I work in a relationship-driven world — the art world. We cease to exist as an enterprise if we’re not minding three relationships very carefully:
— With our clients
— With our artists
— And with our creative ecosystem
The clients and the artists are self-explanatory. High-quality relationships with clients beget sales.
We only represent living artists — this means we support these hungry rent-paying necessities-needing art-supply-devouring special organisms only if we sell their work!
With artists, we get the best work for our clientele from deep relationship building. A bad relationship and we get no work at all. A mediocre one and the artist might send inferior work, or old work that hasn’t sold elsewhere — those wretched orphans who’ve traveled tiredly from gallery to gallery to gallery pleading for someone to take them home.
It’s the creative ecosystem that’s easy to ignore.
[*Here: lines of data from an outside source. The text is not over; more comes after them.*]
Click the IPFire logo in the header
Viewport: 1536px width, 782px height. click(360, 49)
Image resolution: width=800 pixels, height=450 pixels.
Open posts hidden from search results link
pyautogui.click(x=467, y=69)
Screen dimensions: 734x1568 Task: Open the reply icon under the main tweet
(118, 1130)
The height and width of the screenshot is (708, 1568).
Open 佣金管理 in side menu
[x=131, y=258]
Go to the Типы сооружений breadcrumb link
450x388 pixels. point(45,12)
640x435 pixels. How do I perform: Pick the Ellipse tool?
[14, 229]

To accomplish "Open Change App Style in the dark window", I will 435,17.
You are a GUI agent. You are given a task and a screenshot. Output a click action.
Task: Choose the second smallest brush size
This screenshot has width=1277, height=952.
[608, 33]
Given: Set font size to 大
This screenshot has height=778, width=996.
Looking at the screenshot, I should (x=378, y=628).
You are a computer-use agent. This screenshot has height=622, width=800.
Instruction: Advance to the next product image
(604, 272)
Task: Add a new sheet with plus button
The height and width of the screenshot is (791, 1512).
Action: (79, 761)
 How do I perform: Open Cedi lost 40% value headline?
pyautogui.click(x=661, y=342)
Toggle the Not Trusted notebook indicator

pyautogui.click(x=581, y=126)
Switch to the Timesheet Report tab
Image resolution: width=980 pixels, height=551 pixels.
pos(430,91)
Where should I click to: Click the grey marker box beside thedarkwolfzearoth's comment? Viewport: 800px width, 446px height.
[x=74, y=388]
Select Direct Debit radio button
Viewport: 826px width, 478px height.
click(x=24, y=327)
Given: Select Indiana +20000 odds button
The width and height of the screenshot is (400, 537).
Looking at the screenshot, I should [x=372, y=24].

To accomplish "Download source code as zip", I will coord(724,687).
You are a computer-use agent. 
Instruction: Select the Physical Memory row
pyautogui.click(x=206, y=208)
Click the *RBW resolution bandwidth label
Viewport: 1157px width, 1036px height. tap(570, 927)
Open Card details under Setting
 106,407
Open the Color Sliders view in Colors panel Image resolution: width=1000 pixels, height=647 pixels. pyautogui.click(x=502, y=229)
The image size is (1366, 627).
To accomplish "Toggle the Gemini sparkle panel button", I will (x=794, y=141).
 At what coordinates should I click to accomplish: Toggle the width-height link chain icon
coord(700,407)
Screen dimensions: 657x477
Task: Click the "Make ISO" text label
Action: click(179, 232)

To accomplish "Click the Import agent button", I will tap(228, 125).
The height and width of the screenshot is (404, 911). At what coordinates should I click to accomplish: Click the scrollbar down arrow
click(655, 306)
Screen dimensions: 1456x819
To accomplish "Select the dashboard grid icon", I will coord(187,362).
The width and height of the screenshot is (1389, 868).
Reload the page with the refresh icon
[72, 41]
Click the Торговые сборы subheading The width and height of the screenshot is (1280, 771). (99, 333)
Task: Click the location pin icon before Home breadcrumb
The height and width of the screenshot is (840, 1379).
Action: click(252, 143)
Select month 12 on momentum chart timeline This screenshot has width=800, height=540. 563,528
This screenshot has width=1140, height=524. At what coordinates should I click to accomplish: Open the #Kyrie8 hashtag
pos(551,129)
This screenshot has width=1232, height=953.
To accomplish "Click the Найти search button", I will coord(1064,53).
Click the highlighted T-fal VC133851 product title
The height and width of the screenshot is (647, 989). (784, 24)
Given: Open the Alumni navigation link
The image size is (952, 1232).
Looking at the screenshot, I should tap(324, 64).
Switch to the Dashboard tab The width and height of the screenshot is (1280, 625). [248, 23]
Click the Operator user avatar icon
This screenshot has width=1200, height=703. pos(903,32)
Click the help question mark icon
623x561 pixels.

This ecosystem is comprised of your team, your vendors, your landlord, your neighboring tenants, the crew who cleans the grounds — who wants to step across a yucky half-eaten burger tossed on the sidewalk the night before just for the honor of viewing your high-priced artwork?
Not many, I can assure you. Not the ones who buy.
Recently I read a study stating that for most better-paying jobs it’s still the soft skills that edge you into the higher pay brackets. Writing, communication, negotiation — and most especially — relationship building.
Master those and you better control your destiny.
Toward the end of a voiceless, talk-free afternoon of silent conversational interneting that went on too long and caused an eye twitch, that study rose up in my mind and confronted me.
I was thinking of our team — of exhorting them to call more frequently and not just rely on texts and email — when my mind pointed out my hypocrisy.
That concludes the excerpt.